Wednesday 27 August 2014

Equator Principles / REF / 616 / 2014



The Equator Principles is a risk management framework, adopted by financial institutions, for determining, assessing and managing environmental and social risk in projects and is primarily intended to provide a minimum standard for due diligence to support responsible risk decision-making. As at 4 June 2013, 79 adopting financial institutions in 35 countries have officially adopted the Equator Principles, covering over 70 percent of international Project Finance debt in emerging markets.
The Equator Principles have recently been revised and the third iteration of the Equator Principles was launched on 4 June 2013.
The Equator Principles apply globally, to all industry sectors and to four financial products 1) Project Finance Advisory Services 2) Project Finance 4) Project-Related Corporate Loans and 4) Bridge Loans.

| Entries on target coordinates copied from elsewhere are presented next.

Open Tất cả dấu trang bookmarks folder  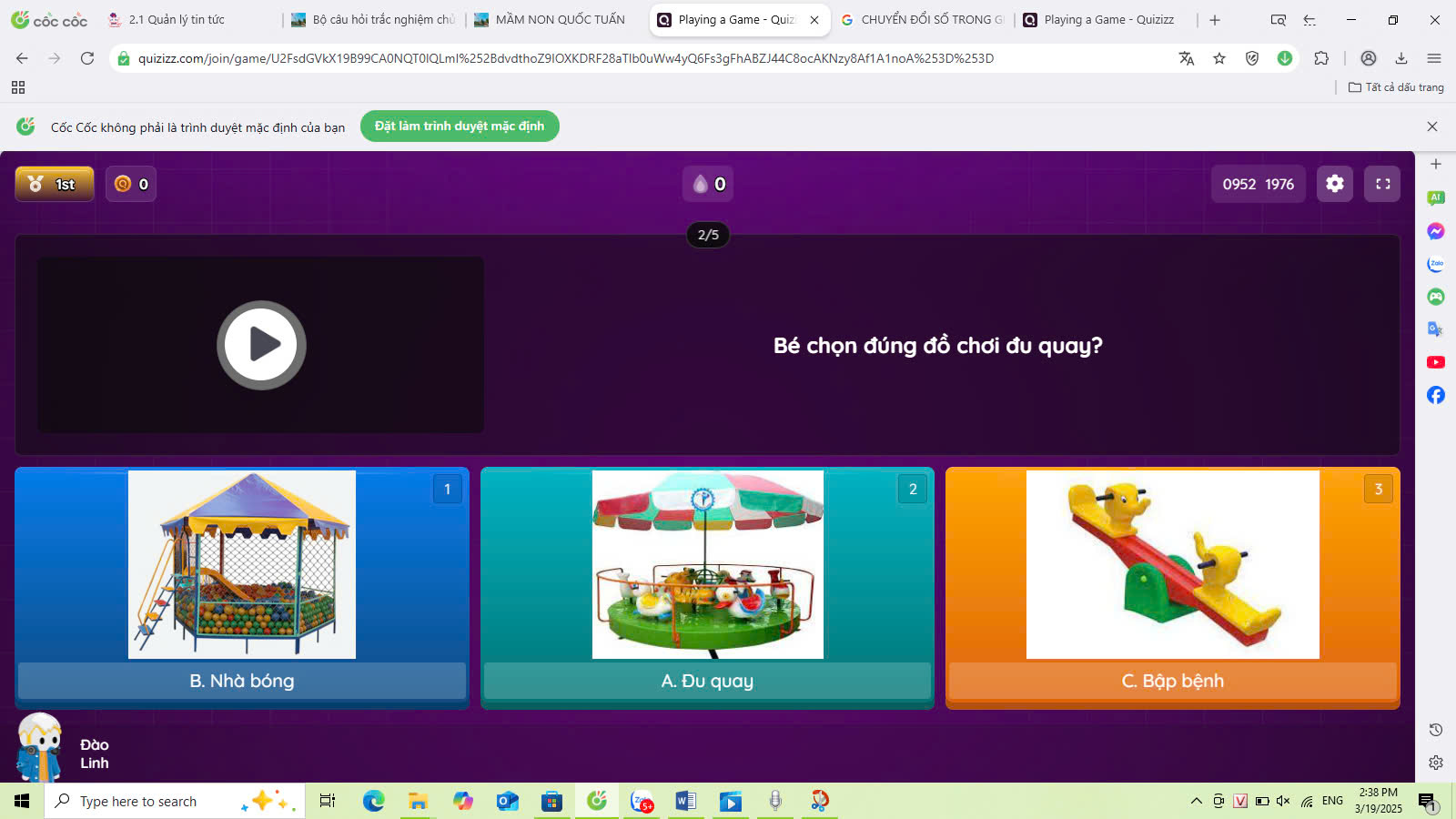click(1396, 87)
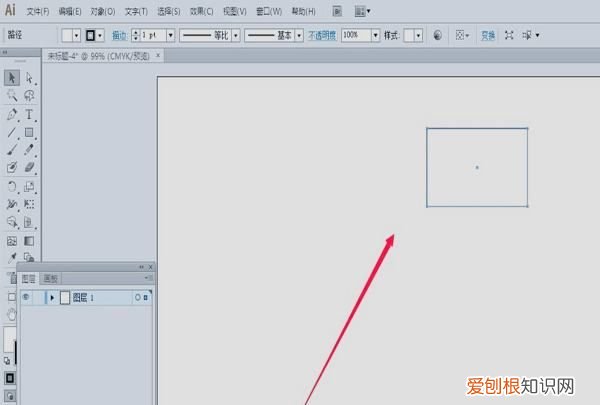The width and height of the screenshot is (600, 405).
Task: Toggle visibility eye of 图层 1
Action: [x=25, y=297]
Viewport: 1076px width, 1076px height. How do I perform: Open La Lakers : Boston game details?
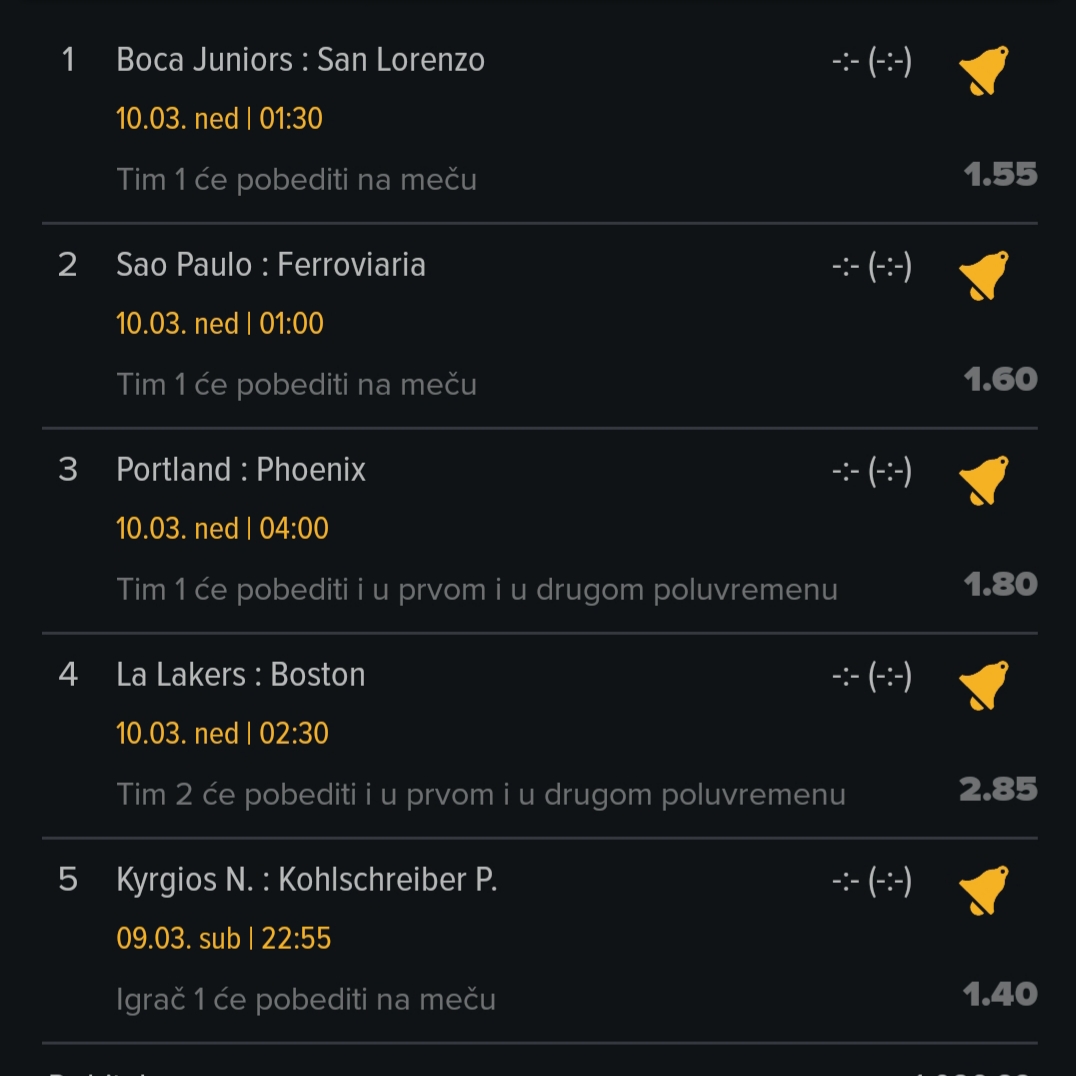click(240, 675)
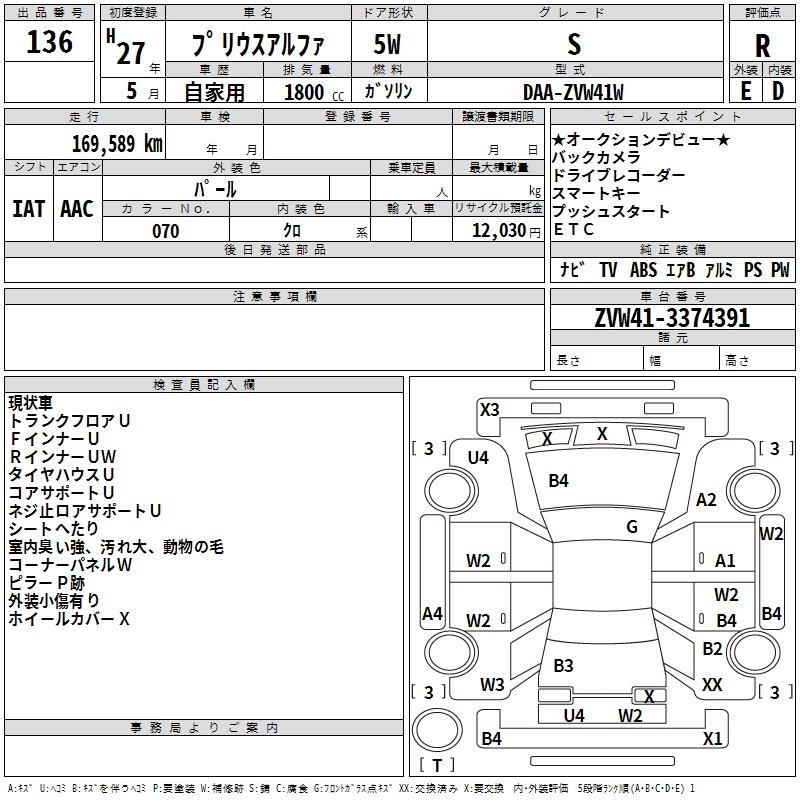
Task: Select the lot number 136
Action: pyautogui.click(x=49, y=42)
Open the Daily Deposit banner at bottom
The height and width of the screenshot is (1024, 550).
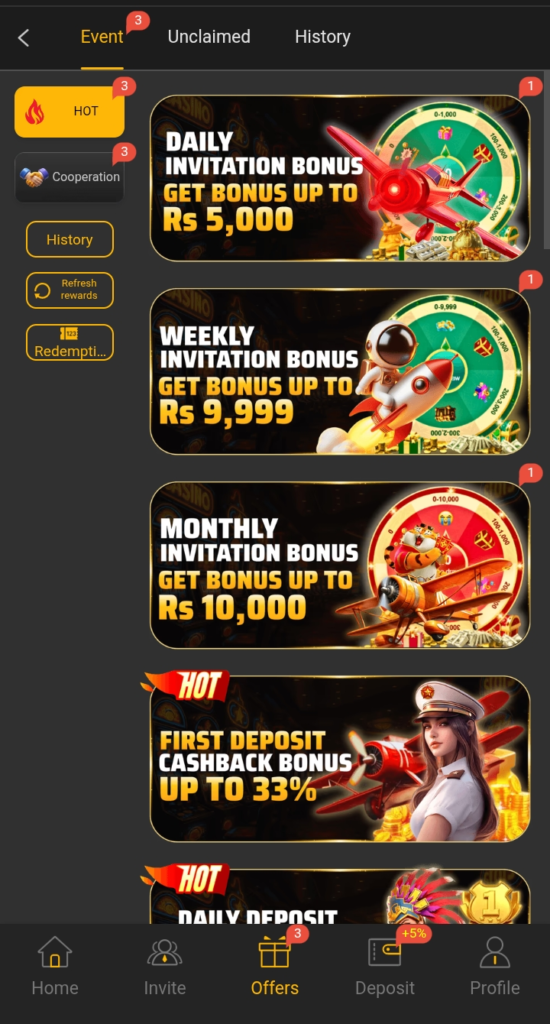(x=340, y=896)
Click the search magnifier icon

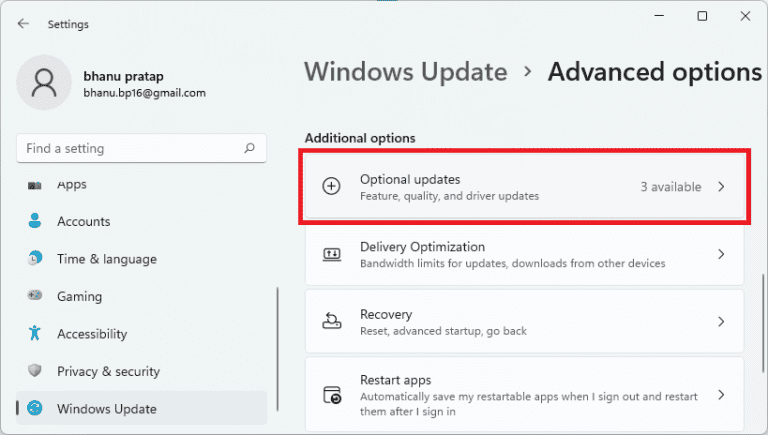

The relevant thresholds and criteria for application is described in detail in the Scope section of the Equator Principles.
Equator Principles Financial Institutions (EPFIs) commit to implementing the EP in their internal environmental and social policies, procedures and standards for financing projects and will not provide Project Finance or Project-Related Corporate Loans to projects where the client will not, or is unable to, comply with the Equator Principles. While the Equator Principles are not intended to be applied retroactively, EPFIs apply them to the expansion or upgrade of an existing project where changes in scale or scope may create significant environmental and social risks and impacts, or significantly change the nature or degree of an existing impact.
The Equator Principles have greatly increased the attention and focus on social/community standards and responsibility, including robust standards for indigenous peoples, labour standards, and consultation with locally affected communities within the Project Finance market. They have also promoted convergence around common environmental and social standards. Multilateral development banks, including the European Bank for Reconstruction & Development , and export credit agencies through the OECD Common Approaches are increasingly drawing on the same standards as the Equator Principles.
The Equator Principles have also helped spur the development of other responsible environmental and social management practices in the financial sector and banking industry (for example, Carbon Principles in the US, Climate Principles worldwide) and have provided a platform for engagement with a broad range of interested stakeholders, including non-governmental organisations (NGOs), clients and industry bodies.
Members & Reporting
As at 4 June 2013, 79 adopting financial institutions in 35 countries have officially adopted the Equator Principles, covering over 70 percent of international Project Finance debt in emerging markets. Their annual reporting related to Principle 10 is available here.
The Principles
Principle 1: Review and Categorisation
Principle 2: Environmental and Social Assessment
Principle 3: Applicable Environmental and Social Standards
Principle 4: Environmental and Social Management System and Equator Principles Action Plan
Principle 5: Stakeholder Engagement
Principle 6: Grievance Mechanism
Principle 7: Independent Review
Principle 8: Covenants
Principle 9: Independent Monitoring and Reporting
Principle 10: Reporting and Transparency
Criticism
NGOs have generally welcomed the Principles, but some have expressed concerns over their integrity.
One of these is that the Principles will not make a real difference. They argue the case of the Baku-Tbilisi-Ceyhan pipeline, which, in 2004, was financed by eight Equator Principles' banks and the IFC despite an NGO assessment that found 127 alleged breaches. The banks and IFC said they were confident that the Equator Principles were followed, and said an independent consultant had confirmed this assessment.
Another expressed concern was that the banks might lobby the IFC to weaken its standards on which the Principles are based. The banks point out that IFC revised and strengthened its policies in 2006 and that the banks correspondingly strengthened the Equator Principles in the same year. Other criticisms include alleged lack of enforcement and accountability, free-riders, and that the scope of the principles is limited to project finance only. Several banks have sought to address these concerns by publishing summaries of their Equator Principles screening, including the number of projects they turned down for noncompliance.
In 2005 some NGOs said that one of the adopting banks, ABN AMRO (before it was split up in 2010), was the most climate-unfriendly bank in the Netherlands, with estimated annual indirect CO2 emissions of almost 250 million tonnes in 2005 from industries to which it provides financial services. NGOs said this was just over the annual CO2-emissions of the Netherlands and almost 1% of the total annual worldwide CO2 emissions at the time. ABN AMRO defended its environmental record and announced steps to reduce its direct emissions, but some NGOs say it is the indirect emissions through their clients that make global banks such important targets in climate change.